(Ottawa) Une demande d’accès à l’information formulée en français auprès de la Gendarmerie royale du Canada (GRC) prendra davantage de temps à traiter qu’une requête en anglais, a-t-on signalé à La Presse.

Déjà qu’elle est bien mauvaise élève en matière de transparence, la GRC en rajoute une couche.

Deux, en fait.

D’abord, la situation s’est aggravée dans la dernière année.

Un « important manque de personnel », couplé aux « limites » associées au télétravail, a « causé énormément de délais dans le traitement de nos demandes », a-t-on argué.

Mais de surcroît, le temps d’attente est plus long si la requête a été déposée dans la langue de Molière.

« Le nombre d’employés bilingues dans notre bureau est très limité », a dit une analyste dans un échange portant sur une demande de La Presse qui remonte au 3 mars 2020.

« La majorité des gens sont anglophones seulement, ce qui fait en sorte que seulement quelques personnes peuvent traiter les demandes françaises », a noté la fonctionnaire.

Accroc à la loi

À titre d’agence fédérale, la GRC est assujettie à la Loi sur les langues officielles.

Celle-ci stipule qu’il incombe aux institutions fédérales de veiller à ce que le public ait le droit d’obtenir des services dans la langue de son choix.

La justification avancée par l’analyste viole la loi, juge Stéphanie Chouinard, professeure adjointe de science politique au Collège militaire royal de Kingston.

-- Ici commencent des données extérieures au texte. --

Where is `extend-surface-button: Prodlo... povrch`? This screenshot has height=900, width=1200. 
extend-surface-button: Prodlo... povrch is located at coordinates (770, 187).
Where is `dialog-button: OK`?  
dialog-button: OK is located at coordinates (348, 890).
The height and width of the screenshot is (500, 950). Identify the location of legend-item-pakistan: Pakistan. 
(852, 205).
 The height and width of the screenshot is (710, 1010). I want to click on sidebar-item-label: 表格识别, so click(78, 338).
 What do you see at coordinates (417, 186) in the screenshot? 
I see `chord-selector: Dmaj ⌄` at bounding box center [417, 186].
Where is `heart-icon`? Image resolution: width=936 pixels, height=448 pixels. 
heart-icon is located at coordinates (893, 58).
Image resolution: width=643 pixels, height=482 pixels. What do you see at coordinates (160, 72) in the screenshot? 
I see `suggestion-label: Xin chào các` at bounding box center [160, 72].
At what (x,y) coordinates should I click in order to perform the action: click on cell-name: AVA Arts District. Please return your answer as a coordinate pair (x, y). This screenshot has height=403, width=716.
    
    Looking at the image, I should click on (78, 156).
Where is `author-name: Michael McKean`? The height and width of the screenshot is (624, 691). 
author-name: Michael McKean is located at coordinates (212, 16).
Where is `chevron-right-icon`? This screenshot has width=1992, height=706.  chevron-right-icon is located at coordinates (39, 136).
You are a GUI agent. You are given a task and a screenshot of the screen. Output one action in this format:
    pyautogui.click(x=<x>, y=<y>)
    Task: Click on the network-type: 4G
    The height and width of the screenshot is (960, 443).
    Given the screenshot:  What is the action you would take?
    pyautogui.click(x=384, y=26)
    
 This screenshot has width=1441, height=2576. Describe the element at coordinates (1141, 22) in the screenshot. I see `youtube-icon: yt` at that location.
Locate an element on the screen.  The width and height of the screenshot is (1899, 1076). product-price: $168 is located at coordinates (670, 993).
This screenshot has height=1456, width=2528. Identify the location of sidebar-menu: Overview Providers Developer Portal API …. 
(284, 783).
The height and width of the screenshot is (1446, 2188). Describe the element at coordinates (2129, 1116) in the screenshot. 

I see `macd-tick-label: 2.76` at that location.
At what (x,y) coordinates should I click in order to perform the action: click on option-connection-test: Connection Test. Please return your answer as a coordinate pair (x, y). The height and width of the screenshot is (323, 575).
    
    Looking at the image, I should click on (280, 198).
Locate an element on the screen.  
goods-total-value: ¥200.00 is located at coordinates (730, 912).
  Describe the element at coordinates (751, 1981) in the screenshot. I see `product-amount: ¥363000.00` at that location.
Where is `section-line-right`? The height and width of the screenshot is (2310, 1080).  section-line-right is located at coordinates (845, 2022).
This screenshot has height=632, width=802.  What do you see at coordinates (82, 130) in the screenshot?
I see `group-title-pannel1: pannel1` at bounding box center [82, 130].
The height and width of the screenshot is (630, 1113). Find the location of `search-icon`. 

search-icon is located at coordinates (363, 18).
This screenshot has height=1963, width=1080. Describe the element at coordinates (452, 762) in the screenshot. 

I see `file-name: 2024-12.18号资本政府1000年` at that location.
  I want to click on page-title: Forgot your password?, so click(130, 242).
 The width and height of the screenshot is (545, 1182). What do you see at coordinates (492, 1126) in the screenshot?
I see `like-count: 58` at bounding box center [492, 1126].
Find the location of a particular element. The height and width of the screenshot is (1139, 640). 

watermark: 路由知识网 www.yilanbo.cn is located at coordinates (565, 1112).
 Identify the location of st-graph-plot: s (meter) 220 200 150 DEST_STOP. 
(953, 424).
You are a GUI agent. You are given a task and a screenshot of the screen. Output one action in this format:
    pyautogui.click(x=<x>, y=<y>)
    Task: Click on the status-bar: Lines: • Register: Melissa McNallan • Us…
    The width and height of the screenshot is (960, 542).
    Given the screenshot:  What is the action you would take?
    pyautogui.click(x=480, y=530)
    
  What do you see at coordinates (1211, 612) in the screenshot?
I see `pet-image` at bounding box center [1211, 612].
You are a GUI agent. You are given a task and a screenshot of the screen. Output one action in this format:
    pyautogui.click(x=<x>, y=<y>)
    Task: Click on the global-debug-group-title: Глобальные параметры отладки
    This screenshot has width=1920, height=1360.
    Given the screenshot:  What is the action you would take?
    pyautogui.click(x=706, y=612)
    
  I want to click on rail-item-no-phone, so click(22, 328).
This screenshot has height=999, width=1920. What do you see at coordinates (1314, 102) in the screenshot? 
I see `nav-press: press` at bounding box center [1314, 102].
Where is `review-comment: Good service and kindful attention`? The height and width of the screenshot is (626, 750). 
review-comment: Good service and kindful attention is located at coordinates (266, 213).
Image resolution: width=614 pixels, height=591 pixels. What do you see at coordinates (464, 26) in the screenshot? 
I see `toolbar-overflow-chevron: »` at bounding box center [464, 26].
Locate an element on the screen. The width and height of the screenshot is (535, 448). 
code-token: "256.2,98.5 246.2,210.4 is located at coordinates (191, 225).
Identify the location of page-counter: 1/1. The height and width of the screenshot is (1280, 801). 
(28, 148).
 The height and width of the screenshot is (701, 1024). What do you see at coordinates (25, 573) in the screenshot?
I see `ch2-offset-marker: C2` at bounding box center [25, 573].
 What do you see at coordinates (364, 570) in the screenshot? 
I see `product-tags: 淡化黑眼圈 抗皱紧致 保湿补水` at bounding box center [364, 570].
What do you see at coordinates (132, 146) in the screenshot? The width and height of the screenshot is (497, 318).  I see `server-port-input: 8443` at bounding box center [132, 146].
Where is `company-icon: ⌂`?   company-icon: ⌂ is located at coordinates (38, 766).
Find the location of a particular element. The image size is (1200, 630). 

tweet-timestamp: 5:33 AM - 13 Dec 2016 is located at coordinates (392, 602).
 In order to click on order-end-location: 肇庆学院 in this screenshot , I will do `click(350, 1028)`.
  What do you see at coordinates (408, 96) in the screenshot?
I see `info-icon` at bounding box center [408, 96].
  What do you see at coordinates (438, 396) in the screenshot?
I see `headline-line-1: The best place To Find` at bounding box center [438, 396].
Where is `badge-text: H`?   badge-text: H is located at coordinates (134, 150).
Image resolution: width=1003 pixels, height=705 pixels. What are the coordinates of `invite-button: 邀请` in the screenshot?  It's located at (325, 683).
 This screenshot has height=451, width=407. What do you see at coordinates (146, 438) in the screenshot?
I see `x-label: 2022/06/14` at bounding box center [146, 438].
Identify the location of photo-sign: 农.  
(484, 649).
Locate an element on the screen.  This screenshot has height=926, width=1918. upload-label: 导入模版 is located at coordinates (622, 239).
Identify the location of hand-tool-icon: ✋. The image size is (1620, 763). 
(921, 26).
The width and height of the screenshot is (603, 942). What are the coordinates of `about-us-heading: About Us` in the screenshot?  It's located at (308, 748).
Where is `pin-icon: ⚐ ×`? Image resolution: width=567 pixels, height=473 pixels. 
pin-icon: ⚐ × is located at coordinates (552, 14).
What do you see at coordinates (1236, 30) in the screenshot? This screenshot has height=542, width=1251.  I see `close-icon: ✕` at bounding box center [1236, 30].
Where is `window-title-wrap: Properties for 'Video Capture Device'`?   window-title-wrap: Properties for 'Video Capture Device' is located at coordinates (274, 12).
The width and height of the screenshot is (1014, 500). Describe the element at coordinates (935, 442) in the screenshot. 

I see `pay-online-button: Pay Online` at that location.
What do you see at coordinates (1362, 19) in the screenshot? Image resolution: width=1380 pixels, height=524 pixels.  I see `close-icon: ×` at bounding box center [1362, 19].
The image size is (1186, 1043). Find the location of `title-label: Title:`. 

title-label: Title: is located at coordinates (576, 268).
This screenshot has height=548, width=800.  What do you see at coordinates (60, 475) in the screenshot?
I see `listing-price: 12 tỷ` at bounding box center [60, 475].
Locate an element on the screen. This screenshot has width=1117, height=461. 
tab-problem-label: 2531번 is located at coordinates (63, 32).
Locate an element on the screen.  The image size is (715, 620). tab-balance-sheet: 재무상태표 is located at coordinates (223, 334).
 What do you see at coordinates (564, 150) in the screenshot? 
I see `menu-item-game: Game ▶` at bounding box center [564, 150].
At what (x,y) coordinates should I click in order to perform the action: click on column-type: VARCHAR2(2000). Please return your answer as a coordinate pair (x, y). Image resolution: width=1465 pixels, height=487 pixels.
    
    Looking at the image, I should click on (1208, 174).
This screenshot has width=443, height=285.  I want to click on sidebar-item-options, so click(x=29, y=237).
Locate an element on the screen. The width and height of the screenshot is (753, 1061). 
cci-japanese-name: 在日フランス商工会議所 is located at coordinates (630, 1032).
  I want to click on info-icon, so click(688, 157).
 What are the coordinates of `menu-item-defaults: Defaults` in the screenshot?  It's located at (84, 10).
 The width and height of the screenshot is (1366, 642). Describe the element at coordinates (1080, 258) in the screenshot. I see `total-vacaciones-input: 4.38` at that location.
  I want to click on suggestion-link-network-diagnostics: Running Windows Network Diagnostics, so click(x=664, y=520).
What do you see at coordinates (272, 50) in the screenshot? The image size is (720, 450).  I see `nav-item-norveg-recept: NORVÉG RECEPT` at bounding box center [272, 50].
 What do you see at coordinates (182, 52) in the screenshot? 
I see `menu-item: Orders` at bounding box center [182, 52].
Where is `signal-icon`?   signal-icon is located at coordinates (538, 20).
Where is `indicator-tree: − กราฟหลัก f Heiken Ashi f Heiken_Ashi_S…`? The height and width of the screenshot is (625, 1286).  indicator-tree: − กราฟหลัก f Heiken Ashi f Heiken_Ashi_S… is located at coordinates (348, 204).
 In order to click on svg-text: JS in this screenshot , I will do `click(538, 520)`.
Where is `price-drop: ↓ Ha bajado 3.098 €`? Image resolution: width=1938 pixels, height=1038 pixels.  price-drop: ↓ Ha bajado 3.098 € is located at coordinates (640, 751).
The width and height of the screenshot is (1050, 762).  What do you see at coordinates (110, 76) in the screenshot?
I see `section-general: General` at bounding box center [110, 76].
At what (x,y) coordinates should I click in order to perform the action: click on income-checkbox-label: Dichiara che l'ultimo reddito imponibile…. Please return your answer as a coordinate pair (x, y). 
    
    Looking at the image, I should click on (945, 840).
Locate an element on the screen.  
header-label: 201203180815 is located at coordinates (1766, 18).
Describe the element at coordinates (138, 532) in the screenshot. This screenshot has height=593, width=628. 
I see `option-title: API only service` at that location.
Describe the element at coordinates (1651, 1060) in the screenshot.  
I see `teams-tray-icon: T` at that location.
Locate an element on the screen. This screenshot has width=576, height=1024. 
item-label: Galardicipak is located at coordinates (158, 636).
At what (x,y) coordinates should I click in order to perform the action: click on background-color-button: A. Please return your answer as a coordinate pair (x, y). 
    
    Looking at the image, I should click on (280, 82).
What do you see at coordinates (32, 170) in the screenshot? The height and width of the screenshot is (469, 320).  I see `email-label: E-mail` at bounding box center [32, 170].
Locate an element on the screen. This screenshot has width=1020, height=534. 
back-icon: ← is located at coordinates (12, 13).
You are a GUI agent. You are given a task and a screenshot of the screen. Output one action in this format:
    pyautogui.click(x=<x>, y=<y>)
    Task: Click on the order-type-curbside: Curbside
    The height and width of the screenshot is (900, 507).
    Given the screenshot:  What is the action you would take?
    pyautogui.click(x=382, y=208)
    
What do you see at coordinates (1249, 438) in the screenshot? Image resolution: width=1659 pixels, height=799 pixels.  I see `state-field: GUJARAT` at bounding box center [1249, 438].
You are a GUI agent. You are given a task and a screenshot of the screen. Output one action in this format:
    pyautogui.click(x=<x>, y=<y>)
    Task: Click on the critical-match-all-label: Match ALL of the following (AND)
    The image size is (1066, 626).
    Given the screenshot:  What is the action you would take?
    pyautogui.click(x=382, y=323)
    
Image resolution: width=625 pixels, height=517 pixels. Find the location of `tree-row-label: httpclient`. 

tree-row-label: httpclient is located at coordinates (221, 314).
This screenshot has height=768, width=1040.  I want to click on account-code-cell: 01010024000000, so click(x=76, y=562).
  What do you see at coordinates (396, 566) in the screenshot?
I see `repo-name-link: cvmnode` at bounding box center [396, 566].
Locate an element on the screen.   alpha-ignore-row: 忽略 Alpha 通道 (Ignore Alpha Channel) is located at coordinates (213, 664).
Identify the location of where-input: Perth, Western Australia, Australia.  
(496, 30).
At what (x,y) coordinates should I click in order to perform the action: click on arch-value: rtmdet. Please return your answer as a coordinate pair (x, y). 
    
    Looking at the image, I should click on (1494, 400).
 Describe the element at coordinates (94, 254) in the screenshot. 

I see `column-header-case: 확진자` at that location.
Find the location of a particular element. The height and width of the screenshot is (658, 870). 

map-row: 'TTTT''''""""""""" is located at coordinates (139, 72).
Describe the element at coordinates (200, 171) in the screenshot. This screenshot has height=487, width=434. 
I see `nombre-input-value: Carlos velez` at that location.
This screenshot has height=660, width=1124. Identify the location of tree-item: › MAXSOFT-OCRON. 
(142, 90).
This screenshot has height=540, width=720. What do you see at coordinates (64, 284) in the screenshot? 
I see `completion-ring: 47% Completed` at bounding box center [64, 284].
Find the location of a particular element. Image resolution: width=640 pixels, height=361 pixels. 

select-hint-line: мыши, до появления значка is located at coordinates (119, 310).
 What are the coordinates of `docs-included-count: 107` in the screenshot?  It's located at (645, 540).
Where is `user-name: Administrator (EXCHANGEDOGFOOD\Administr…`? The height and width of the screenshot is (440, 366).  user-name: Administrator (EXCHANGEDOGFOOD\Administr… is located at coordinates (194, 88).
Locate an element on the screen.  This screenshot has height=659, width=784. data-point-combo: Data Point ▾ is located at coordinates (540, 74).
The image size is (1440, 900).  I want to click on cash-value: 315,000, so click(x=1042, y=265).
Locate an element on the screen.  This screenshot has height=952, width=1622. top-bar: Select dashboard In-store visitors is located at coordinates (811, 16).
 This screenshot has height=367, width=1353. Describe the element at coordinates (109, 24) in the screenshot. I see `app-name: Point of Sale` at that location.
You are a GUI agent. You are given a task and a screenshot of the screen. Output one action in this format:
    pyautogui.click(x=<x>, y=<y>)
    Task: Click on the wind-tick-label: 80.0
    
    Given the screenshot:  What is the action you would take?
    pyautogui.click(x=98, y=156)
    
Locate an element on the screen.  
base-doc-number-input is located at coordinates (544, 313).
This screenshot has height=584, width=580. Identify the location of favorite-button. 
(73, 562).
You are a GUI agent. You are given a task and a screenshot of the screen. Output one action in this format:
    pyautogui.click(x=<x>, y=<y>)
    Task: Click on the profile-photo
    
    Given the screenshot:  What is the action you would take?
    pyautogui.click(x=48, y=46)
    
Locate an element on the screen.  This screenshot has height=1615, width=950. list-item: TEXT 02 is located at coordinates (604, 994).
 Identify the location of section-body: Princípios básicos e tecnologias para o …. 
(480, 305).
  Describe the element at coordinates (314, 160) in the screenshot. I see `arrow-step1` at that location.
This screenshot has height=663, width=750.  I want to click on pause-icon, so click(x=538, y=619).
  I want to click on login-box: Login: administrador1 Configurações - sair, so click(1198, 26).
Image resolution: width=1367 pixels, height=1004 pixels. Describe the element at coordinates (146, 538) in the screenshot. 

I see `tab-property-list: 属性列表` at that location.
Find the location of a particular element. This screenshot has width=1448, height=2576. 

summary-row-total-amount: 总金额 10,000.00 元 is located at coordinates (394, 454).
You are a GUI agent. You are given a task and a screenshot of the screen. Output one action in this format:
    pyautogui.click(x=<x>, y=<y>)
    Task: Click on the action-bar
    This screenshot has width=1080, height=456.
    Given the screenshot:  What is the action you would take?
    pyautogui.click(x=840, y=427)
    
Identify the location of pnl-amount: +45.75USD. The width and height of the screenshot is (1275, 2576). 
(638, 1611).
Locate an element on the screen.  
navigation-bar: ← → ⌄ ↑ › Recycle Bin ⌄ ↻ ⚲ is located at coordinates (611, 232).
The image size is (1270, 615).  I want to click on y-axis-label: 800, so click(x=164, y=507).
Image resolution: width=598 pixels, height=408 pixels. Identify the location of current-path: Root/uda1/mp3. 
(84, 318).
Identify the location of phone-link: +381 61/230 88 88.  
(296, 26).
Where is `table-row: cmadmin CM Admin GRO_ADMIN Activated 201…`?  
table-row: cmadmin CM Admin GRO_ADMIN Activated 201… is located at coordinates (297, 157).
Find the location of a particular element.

Le principe de base de la partie 4 [de la loi] est que tous les Canadiens devraient être traités également, peu importe la langue.

Stéphanie Chouinard, professeure adjointe de science politique au Collège militaire royal de Kingston

« Et donc, qu’il y ait des délais indus lorsqu’on fait une demande d’accès à l’information dans une langue plutôt qu’une autre, ça enfreint la loi », a-t-elle tranché.

« Insultant » pour les francophones

Au cabinet du président du Conseil du trésor, on a déclaré que « la situation décrite est inacceptable » et on a assuré qu’« un suivi sera fait auprès des institutions concernées pour que les correctifs nécessaires soient apportés ».

Car « toutes les demandes d’accès à l’information faites dans l’une de nos deux langues officielles doivent être traitées dans les délais prévus […] indépendamment de laquelle des deux langues officielles est utilisée pour faire ladite demande », a-t-on insisté.

Tous les députés de l’opposition ont bondi en prenant connaissance des explications de la division de l’accès à l’information de la GRC.

« C’est choquant et c’est inacceptable », a laissé tomber le bloquiste Mario Beaulieu.

« Encore une fois, au gouvernement fédéral, les francophones sont traités comme des citoyens de seconde classe », a-t-il dénoncé en entrevue.

Son collègue néo-démocrate Alexandre Boulerice est du même avis.

C’est insultant. C’est comme si les francophones eux, peuvent attendre, et que c’est comme ça que ça fonctionne.

Alexandre Boulerice, chef adjoint du Nouveau Parti démocratique

« Ils pourraient en embaucher, des francophones, pour traiter les dossiers, a ajouté le chef adjoint du Nouveau Parti démocratique. Il y en a quand même 10 millions au pays. »

Le mécanisme d’accès à l’information est à la disposition de l’ensemble de la population canadienne et des organisations de la société civile.

Les élus fédéraux s’en prévalent aussi fréquemment pour obtenir des réponses à leurs questions sur l’appareil gouvernemental fédéral.

« C’est à la base même du système démocratique, la transparence de nos institutions », a déclaré l’élu conservateur Alain Rayes.

« Notre pays est bilingue, et c’est leur responsabilité de s’assurer d’offrir un service bilingue », a-t-il insisté à l’autre bout du fil.